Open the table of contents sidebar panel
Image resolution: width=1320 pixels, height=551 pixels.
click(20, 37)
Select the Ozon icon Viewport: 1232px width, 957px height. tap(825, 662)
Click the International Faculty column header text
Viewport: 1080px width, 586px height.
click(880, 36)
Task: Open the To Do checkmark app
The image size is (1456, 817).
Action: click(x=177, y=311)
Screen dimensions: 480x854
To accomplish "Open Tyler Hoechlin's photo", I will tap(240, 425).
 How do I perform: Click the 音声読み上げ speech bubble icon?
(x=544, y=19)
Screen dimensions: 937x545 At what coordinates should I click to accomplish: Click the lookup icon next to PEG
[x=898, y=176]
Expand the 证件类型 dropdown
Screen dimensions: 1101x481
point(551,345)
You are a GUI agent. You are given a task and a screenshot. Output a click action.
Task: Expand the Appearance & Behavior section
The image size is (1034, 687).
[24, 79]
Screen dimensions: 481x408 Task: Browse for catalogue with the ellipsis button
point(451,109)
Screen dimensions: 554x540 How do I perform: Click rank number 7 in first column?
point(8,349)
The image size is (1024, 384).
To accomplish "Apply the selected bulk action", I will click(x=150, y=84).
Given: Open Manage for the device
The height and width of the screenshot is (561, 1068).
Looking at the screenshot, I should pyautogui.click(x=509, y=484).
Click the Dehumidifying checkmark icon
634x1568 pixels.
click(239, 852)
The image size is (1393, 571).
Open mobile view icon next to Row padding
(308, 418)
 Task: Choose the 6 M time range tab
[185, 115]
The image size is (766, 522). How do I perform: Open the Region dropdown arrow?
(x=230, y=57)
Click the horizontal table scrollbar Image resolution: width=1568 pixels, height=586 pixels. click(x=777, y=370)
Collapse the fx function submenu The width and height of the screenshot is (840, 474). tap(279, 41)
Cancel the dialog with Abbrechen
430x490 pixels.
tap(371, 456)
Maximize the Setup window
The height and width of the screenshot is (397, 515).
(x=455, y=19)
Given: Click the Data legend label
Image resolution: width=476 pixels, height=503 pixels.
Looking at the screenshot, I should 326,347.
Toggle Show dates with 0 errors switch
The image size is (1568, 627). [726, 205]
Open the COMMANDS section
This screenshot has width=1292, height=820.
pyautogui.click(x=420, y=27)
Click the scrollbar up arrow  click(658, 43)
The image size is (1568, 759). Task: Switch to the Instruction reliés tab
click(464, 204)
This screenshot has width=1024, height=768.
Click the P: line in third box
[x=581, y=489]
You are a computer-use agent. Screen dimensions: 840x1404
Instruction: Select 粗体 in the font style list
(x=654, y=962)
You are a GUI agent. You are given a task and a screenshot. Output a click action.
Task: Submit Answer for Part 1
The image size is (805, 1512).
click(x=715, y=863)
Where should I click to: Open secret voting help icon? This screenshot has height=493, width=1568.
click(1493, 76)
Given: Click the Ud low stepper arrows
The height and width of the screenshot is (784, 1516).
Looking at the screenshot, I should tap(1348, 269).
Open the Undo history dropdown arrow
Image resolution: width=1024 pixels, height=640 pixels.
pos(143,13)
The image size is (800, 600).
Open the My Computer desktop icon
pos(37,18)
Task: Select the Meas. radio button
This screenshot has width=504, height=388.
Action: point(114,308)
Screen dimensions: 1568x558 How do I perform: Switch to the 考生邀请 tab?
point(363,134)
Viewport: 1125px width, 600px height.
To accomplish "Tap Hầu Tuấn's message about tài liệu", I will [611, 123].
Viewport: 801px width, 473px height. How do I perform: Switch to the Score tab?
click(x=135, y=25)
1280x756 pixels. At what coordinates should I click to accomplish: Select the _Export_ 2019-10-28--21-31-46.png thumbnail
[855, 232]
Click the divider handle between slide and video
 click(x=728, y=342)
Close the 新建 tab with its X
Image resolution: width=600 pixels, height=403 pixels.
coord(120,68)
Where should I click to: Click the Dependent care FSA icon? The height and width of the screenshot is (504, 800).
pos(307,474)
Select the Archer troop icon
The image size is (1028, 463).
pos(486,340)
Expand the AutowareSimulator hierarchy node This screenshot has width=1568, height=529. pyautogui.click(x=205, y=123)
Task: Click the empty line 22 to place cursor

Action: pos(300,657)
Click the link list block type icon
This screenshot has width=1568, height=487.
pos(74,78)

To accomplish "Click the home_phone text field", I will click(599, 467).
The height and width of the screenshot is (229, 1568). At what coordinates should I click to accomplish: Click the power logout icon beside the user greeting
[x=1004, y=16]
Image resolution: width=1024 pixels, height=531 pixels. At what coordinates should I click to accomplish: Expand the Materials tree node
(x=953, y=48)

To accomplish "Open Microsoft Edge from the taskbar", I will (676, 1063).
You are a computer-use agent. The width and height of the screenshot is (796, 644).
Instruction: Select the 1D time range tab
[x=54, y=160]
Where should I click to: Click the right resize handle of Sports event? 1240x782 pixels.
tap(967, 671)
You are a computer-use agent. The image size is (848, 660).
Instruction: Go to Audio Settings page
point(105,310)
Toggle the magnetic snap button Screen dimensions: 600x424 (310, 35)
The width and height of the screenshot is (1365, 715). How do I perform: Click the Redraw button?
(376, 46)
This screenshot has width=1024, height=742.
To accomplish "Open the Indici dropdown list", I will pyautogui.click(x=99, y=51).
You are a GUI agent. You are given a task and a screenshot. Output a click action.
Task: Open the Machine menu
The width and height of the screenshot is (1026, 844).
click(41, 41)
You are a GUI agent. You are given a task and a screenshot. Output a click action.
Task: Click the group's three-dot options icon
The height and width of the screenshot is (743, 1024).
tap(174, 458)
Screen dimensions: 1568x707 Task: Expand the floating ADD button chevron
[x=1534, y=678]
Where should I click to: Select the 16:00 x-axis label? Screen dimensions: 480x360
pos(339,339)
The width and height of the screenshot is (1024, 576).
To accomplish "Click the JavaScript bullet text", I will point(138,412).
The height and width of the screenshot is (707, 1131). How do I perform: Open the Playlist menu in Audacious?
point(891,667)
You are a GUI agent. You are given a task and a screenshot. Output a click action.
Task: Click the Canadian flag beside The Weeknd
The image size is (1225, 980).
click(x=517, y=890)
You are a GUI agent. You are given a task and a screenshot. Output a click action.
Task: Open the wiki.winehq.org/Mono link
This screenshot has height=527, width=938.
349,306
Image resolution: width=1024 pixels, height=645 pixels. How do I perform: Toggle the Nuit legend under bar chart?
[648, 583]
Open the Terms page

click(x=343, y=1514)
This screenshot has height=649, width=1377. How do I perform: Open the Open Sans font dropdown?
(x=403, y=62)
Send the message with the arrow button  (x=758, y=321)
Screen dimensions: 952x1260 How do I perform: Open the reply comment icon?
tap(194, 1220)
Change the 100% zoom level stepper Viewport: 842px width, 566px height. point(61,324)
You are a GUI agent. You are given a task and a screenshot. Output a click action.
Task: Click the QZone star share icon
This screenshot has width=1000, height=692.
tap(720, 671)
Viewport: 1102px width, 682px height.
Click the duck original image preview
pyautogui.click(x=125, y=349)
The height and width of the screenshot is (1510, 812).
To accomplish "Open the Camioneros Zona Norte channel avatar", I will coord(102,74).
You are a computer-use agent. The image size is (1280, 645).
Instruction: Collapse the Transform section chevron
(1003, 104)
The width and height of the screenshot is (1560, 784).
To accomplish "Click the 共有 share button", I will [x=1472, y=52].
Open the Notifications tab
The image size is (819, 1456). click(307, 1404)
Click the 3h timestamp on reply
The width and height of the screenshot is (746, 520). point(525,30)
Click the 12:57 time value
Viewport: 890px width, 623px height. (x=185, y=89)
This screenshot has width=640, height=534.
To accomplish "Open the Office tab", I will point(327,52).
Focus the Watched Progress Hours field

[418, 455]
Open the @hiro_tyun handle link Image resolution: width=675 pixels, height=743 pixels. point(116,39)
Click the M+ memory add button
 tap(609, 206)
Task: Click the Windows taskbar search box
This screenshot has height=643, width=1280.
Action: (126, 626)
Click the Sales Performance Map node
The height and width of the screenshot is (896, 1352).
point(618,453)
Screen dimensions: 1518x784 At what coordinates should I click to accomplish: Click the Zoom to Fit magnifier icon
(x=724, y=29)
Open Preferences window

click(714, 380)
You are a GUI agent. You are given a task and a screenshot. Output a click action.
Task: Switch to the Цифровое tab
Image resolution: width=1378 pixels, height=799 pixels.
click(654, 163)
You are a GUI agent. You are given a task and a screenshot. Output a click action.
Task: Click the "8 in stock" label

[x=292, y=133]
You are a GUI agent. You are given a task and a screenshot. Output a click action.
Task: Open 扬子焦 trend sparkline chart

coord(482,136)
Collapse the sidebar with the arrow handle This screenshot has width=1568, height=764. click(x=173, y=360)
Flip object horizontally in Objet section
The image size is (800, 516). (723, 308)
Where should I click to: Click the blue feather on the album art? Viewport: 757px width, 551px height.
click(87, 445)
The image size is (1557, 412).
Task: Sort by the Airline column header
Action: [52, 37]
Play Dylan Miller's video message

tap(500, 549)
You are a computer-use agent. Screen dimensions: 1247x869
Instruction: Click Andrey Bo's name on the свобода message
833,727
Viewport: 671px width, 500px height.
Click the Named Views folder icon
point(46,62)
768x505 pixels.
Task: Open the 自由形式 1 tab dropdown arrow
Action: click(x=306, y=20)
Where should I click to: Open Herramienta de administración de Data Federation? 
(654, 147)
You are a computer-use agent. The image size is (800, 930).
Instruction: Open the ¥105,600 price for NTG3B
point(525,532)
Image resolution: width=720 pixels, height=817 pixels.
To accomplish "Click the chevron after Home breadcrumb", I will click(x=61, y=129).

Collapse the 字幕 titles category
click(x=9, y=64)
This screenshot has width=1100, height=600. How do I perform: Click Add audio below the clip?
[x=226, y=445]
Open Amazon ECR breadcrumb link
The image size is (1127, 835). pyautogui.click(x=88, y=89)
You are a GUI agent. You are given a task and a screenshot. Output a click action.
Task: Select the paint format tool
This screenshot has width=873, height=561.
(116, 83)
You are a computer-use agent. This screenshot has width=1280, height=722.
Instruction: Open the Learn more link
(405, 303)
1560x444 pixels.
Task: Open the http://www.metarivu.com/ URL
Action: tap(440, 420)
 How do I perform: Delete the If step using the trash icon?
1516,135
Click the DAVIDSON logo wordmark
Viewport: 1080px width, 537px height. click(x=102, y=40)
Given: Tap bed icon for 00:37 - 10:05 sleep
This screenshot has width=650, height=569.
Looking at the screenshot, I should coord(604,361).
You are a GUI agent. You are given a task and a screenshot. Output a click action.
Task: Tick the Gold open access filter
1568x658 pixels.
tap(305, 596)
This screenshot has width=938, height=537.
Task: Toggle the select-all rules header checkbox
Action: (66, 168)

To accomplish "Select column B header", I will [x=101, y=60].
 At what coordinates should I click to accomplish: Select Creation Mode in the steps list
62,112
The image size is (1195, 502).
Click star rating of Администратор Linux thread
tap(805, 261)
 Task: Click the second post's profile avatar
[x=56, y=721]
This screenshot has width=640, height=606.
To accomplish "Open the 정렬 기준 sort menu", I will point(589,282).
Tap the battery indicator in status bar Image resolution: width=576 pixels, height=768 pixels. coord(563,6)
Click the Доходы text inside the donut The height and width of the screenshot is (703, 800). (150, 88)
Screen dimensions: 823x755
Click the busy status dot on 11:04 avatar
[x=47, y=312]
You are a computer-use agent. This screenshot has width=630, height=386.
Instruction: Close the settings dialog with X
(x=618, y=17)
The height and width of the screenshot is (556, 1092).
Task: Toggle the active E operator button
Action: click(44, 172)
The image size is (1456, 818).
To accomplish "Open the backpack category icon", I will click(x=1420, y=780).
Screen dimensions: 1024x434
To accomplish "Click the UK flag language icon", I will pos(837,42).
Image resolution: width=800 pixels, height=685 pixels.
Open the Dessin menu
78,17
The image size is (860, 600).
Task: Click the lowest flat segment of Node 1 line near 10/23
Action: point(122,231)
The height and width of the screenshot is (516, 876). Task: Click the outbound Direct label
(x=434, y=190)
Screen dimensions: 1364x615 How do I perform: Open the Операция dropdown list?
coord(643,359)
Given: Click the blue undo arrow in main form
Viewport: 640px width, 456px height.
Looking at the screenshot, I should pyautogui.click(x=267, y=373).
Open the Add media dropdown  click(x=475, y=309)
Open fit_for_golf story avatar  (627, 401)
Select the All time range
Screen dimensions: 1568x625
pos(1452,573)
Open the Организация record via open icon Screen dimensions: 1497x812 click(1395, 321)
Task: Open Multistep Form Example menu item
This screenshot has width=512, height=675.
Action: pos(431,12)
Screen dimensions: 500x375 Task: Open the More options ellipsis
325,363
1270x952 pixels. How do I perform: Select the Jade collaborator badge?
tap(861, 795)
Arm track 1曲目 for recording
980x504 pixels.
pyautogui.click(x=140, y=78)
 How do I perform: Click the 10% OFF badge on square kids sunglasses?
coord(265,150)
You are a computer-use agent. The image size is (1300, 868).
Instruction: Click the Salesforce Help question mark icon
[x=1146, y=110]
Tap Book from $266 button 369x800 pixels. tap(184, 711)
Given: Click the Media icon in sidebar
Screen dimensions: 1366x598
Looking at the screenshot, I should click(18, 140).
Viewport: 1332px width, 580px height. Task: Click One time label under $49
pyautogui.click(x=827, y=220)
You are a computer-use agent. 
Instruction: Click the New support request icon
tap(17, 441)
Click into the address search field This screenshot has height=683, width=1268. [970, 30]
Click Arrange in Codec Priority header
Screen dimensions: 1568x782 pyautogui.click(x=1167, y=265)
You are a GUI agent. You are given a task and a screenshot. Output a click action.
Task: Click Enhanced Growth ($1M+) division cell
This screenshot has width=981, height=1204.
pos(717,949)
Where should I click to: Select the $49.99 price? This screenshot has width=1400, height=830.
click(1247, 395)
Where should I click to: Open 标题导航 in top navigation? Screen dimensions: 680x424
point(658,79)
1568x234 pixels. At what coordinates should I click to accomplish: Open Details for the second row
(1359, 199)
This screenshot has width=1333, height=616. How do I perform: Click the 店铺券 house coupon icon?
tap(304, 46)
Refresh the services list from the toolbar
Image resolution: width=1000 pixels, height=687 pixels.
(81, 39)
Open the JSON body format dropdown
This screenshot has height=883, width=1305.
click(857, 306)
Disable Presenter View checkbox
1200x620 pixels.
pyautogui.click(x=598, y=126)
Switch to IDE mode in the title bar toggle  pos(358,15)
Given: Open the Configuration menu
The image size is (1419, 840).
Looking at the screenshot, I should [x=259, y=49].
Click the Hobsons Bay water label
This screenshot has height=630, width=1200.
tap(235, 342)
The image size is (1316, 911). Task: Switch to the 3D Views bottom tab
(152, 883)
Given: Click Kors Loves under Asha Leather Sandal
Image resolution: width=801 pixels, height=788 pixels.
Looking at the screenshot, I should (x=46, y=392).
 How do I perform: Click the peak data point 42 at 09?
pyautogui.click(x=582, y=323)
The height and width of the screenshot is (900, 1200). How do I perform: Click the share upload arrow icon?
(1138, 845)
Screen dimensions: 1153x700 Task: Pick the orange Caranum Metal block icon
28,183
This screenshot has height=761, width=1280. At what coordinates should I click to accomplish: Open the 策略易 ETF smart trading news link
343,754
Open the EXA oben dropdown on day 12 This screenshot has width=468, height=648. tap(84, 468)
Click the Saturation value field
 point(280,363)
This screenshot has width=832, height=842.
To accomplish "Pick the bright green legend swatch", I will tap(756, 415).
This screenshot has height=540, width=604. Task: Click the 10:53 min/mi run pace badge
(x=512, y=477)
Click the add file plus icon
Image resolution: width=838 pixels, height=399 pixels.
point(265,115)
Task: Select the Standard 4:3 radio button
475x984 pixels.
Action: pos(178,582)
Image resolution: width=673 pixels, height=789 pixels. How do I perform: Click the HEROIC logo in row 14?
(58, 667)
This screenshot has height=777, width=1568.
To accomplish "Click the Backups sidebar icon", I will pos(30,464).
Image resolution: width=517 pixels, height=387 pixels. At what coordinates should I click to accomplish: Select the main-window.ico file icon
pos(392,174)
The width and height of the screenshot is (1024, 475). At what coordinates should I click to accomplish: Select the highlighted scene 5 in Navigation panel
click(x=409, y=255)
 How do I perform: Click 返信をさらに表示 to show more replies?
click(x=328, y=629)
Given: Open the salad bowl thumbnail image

......

**PROBLEM:**
Pull out each line of the entries that contains "checkmark".

**EXERCISE RESULT:**
Task: Open the To Do checkmark app
Click the Dehumidifying checkmark icon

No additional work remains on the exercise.